Some of the people with the name Oxford who settled in the United States in the 19th century included Henry Oxford at the age of 18, arrived in New York in 1862.
Some of the people with the name Oxford who settled in the United States in the 19th century included Samuel Oxford, was an English prisoner from Dorset, who transported aboard the “Andromeda” in November 1832, coming in New South Wales, Australia. William Oxford at the age of 30, a brick manufacturer, arrived in South Australia in 1855 aboard the ship “William Stevenson”.

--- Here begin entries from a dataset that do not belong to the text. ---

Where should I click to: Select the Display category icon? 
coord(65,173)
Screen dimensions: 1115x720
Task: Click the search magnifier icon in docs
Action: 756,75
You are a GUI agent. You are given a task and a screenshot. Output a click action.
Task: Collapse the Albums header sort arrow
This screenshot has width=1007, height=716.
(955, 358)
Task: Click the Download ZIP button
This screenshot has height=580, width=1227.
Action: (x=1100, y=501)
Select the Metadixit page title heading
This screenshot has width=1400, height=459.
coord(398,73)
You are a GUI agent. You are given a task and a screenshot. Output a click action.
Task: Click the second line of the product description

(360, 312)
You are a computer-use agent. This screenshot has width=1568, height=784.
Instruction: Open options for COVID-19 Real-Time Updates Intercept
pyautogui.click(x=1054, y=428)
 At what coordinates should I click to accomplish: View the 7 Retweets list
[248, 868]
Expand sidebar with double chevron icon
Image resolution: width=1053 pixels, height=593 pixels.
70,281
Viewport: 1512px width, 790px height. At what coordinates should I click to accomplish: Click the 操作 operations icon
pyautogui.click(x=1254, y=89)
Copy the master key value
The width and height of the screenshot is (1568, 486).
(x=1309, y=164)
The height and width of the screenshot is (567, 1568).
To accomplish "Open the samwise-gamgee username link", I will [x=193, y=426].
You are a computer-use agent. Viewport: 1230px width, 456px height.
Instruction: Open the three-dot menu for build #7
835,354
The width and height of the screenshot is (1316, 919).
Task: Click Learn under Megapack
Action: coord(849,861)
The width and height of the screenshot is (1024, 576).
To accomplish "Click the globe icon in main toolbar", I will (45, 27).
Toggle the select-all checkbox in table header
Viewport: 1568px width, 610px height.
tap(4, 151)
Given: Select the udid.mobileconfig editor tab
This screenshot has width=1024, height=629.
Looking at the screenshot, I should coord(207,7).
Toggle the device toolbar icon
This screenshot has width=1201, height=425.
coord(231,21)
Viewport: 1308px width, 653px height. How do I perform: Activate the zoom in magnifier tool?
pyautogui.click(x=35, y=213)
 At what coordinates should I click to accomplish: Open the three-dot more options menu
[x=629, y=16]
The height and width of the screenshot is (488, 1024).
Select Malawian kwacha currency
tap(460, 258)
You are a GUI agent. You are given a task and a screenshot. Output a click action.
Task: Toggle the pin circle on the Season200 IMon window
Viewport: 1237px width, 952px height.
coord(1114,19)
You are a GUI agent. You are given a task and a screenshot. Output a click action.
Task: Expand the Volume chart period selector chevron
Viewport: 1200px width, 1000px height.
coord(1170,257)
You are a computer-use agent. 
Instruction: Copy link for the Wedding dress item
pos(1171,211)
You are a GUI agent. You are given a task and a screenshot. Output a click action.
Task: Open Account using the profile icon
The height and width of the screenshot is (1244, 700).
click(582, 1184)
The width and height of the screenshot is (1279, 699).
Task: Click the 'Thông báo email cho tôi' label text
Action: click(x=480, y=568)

Here is the population distribution of the last name Oxford: United States 5,766; Venezuela 652; Brazil 382; Ghana 320; Mexico 183; Saudi Arabia 154; France 98; Australia 427; Canada 613; South Africa 329.
Edward Oxford was a British subject who tried to kill Queen Victoria.
Ken Oxford was a British football player.
Kenneth Oxford was a British police officer.
Blazons & Genealogy Notes
1) (co Oxford). Paly of six ar. and az. on a bend gu. three mullets of the first, a border or.
2) Az. three bars or, on a chief ar. a lion pass. guard.